Henry clavó los ojos en él como si una porción de su cerebro acababa de volar fuera de su oreja.

– Sí, -dijo tranquila-, por lo general funciona así.

– ¿Por qué no me lo dijiste?

– ¿Decirte qué? -Henry miró de un lado al otro-. Dunford, creo que no necesitamos tener esta discusión en mitad del pasillo.

– ¿El pasillo?

Él dio media vuelta y caminó al cuarto indicándole que le siguiera. Ella corrió tras de él, sin estar segura que fuera aconsejable ir a su dormitorio, estando los dos solos. Pero la alternativa era discutir en el pasillo, y eso decididamente era poco atractivo.

Él cerró la puerta firmemente, entonces se volvió contra ella otra vez.

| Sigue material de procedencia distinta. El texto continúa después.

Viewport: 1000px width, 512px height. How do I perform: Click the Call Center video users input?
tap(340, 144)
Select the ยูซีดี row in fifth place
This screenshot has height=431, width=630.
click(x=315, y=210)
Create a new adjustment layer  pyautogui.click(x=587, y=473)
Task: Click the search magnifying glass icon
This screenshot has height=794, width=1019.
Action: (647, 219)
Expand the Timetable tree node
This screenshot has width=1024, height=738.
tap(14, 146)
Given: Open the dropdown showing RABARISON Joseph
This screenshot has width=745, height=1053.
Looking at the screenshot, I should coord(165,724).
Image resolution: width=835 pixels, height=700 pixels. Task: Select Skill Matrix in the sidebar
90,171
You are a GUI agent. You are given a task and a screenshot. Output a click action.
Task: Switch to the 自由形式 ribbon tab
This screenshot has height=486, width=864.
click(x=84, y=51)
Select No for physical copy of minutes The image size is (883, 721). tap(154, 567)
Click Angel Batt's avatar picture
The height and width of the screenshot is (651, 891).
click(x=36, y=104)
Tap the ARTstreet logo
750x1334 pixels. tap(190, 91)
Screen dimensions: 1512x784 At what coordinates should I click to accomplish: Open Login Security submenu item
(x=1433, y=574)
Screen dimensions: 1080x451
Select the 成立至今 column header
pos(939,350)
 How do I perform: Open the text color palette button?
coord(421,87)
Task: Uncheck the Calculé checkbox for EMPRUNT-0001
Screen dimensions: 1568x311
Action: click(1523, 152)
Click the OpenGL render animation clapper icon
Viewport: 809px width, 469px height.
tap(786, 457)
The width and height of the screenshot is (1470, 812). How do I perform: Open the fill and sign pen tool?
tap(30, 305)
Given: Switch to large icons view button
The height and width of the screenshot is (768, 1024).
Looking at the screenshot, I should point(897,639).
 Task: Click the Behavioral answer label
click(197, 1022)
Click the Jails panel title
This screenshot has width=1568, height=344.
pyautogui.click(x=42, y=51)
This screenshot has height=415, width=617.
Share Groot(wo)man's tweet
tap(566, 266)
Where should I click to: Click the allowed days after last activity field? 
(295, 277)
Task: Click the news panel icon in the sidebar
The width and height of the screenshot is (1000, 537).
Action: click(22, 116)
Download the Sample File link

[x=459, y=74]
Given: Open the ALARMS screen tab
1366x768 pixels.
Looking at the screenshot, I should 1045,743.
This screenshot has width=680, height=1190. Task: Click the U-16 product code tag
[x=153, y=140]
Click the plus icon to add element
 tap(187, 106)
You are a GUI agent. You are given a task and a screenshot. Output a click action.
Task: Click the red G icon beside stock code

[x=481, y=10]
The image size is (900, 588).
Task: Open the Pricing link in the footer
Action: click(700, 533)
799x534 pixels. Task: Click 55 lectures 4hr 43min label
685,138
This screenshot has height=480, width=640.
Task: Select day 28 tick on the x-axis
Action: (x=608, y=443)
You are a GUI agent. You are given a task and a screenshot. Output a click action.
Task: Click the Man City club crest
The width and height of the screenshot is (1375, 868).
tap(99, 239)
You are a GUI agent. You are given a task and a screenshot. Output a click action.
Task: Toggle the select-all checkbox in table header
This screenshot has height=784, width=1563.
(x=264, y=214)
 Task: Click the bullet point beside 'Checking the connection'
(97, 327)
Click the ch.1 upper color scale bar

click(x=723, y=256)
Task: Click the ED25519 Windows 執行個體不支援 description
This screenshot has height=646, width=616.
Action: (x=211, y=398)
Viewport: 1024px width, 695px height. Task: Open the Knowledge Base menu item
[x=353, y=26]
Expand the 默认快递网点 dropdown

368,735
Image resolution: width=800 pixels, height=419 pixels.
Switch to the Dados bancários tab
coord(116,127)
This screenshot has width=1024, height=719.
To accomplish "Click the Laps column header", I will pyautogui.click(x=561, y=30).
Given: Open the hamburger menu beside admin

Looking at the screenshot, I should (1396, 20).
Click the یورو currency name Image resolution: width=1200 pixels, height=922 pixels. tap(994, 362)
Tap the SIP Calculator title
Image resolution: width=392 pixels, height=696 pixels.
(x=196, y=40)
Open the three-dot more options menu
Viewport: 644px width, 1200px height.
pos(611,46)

– ¿Por qué? -preguntó, su voz contenía apenas rabia él controló furia-, no entiendo.

– ¿Qué yo sea tu pupila? Pensé que lo sabías.

– ¿Pensaste que lo sabia?

– Pues bien, ¿por qué no lo sabias?

Él abrió su boca, luego la cerró. Caramba, la jovenzuela tiene un buen punto. ¿Por qué no lo supo él?

– Pero debías habérmelo dicho, -él masculló.

– Quisiera que fuera un sueño que no lo supieras.

– Oh, Dios mío, Henry, -él gimió-. Oh, Dios Mío. Esto es un desastre.

– Bien, -ella se erizó-, no soy tan terrible.

Él la miró irritado.

– Henry, te besé esta tarde. Te he besado. ¿Entiendes lo que significa?